*Material for this exercise:*

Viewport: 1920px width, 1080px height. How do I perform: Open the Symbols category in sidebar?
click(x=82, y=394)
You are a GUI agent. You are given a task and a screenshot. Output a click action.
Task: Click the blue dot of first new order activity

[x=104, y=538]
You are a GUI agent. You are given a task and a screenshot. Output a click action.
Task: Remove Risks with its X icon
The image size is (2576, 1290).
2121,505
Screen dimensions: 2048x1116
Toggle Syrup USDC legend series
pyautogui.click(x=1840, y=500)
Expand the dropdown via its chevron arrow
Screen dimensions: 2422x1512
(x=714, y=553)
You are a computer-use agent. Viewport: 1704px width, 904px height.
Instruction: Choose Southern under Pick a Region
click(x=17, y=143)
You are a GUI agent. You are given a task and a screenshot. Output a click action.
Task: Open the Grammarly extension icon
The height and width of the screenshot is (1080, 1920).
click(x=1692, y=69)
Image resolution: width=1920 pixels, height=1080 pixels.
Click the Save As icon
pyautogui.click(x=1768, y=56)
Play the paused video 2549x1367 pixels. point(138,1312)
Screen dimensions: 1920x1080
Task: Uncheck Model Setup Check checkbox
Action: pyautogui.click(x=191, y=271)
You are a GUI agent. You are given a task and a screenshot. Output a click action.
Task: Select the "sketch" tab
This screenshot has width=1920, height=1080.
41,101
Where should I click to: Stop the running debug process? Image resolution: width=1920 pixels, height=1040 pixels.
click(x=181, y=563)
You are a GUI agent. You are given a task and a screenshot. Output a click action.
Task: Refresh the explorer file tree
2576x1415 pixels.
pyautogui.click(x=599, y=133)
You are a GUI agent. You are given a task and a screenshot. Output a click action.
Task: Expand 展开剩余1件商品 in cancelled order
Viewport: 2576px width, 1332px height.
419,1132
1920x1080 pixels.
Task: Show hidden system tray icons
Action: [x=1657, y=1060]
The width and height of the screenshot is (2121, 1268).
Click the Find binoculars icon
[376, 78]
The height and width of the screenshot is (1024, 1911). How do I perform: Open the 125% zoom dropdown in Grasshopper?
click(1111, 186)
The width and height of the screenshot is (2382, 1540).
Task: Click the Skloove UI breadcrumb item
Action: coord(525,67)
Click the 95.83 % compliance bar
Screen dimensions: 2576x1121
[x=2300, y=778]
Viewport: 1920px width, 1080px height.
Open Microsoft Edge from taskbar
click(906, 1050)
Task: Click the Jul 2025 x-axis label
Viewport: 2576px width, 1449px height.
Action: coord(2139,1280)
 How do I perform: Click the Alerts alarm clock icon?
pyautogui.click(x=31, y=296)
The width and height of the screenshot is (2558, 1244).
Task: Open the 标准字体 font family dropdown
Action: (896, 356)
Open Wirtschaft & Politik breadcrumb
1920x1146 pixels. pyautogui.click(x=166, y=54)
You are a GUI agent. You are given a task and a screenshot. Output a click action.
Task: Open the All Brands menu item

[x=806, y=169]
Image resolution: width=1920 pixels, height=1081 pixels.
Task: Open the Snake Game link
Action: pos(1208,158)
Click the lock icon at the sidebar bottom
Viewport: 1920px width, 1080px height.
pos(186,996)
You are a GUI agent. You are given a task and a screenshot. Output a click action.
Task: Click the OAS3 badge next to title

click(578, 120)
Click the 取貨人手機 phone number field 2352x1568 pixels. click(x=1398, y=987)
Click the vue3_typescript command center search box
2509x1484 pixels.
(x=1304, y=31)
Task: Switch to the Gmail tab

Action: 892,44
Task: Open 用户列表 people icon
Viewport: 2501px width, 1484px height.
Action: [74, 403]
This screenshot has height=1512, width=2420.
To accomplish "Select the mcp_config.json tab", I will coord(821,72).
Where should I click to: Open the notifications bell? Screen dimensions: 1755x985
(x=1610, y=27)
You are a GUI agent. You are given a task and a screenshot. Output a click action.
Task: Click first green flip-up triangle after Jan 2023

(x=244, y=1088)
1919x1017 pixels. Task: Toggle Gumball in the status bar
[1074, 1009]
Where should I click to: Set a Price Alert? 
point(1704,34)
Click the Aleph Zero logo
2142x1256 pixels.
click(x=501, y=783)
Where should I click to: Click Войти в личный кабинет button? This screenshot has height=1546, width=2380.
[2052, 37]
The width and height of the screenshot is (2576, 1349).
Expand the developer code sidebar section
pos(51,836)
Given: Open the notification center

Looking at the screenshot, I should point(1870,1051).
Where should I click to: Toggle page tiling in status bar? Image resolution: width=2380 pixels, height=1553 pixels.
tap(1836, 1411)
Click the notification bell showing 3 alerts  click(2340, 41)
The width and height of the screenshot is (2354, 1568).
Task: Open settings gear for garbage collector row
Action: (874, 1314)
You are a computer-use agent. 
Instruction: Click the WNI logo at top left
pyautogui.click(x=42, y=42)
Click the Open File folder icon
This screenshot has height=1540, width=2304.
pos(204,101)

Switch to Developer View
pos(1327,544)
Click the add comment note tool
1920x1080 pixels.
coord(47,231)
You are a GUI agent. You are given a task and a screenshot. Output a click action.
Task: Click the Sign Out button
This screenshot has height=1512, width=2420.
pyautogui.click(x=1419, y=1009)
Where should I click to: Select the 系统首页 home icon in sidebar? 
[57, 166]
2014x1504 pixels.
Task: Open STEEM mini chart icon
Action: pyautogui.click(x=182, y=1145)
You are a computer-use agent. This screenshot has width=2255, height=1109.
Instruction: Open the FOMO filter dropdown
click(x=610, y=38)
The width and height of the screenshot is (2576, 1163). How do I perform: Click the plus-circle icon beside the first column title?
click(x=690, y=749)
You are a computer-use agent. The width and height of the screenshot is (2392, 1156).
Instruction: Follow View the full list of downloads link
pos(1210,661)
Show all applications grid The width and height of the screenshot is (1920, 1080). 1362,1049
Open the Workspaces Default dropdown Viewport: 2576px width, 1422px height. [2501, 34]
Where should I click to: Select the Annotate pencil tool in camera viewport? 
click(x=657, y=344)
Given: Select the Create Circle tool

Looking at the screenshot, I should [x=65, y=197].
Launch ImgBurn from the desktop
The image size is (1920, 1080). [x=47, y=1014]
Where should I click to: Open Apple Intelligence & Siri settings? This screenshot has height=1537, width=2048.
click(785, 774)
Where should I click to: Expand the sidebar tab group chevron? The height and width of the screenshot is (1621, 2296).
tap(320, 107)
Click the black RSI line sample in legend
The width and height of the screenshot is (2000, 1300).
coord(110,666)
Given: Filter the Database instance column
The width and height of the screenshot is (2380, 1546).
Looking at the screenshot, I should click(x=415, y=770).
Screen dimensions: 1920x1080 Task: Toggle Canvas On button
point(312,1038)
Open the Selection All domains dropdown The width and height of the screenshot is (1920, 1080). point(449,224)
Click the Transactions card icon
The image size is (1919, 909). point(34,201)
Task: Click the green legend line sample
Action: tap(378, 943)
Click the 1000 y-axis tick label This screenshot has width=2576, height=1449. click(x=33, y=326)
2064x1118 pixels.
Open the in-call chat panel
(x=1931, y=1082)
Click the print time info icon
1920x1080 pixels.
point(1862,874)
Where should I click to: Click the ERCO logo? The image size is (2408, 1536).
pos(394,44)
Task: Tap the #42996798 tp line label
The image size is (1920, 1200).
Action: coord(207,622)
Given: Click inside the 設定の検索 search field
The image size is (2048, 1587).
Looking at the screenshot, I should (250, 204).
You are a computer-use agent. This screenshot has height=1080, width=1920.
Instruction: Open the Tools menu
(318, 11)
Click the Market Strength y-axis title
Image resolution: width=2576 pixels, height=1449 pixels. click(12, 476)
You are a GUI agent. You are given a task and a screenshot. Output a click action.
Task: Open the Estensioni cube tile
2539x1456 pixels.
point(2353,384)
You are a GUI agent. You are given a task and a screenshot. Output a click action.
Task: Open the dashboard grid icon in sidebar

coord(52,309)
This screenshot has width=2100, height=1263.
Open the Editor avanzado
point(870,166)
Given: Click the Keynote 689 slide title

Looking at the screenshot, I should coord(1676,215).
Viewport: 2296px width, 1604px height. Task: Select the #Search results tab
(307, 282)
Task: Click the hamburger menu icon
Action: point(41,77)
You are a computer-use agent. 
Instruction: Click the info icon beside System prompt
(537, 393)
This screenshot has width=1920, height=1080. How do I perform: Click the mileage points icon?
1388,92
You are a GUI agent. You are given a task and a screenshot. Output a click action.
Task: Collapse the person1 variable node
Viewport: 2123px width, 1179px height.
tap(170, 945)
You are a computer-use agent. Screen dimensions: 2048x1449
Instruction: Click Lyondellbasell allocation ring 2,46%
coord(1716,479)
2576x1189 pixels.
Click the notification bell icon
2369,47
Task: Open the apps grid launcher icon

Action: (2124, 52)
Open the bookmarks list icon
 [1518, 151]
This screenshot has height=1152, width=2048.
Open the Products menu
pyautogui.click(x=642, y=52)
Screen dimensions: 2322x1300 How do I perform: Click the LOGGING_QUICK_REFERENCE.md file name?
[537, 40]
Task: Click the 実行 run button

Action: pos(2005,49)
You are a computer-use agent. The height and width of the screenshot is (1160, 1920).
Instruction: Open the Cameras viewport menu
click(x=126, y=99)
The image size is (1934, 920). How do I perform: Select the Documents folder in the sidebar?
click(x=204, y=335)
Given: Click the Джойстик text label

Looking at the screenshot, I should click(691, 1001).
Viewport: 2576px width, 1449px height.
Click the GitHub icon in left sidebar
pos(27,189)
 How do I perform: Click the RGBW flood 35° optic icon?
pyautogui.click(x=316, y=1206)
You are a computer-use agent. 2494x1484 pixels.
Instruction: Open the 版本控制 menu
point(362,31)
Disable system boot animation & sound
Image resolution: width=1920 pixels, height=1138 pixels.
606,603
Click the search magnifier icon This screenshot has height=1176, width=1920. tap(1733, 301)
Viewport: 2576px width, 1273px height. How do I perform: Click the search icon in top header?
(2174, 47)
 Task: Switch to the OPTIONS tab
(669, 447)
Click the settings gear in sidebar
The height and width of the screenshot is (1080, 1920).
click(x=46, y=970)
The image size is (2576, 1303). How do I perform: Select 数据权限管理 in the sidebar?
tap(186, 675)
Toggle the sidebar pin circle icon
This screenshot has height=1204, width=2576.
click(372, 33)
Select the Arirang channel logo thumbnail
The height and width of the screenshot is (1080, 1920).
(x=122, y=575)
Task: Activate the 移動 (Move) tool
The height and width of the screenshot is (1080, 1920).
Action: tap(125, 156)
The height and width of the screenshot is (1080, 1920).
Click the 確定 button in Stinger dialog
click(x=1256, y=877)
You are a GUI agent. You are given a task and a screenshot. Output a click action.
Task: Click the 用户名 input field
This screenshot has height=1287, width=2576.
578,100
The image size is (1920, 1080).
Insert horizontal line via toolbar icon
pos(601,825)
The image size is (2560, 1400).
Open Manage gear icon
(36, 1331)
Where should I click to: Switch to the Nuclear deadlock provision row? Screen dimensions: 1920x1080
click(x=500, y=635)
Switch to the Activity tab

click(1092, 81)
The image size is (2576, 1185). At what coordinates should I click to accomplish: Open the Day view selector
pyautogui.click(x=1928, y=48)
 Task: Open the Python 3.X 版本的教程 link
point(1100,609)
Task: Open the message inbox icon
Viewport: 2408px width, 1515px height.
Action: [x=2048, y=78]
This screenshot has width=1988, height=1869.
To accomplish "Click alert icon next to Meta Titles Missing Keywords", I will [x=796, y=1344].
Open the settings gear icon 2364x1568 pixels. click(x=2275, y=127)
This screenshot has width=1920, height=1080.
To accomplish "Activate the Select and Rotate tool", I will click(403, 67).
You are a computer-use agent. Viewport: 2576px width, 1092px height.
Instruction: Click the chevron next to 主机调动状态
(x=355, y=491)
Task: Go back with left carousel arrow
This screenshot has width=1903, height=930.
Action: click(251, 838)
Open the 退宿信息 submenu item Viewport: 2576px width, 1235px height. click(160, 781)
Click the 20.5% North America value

*Task:* In the entries above, some lines hold the string "computer". Copy each of them.

*Response box:*
You are a computer-use agent. Viewport: 1704px width, 904px height.
You are a computer-use agent. 
You are a computer-use agent. This screenshot has width=2255, height=1109.
You are a computer-use agent. The width and height of the screenshot is (2392, 1156).
You are a computer-use agent. This screenshot has height=1080, width=1920.
You are a computer-use agent. 
You are a computer-use agent. Screen dimensions: 2048x1449
You are a computer-use agent. The height and width of the screenshot is (1160, 1920).
You are a computer-use agent. 2494x1484 pixels.
You are a computer-use agent. Viewport: 2576px width, 1092px height.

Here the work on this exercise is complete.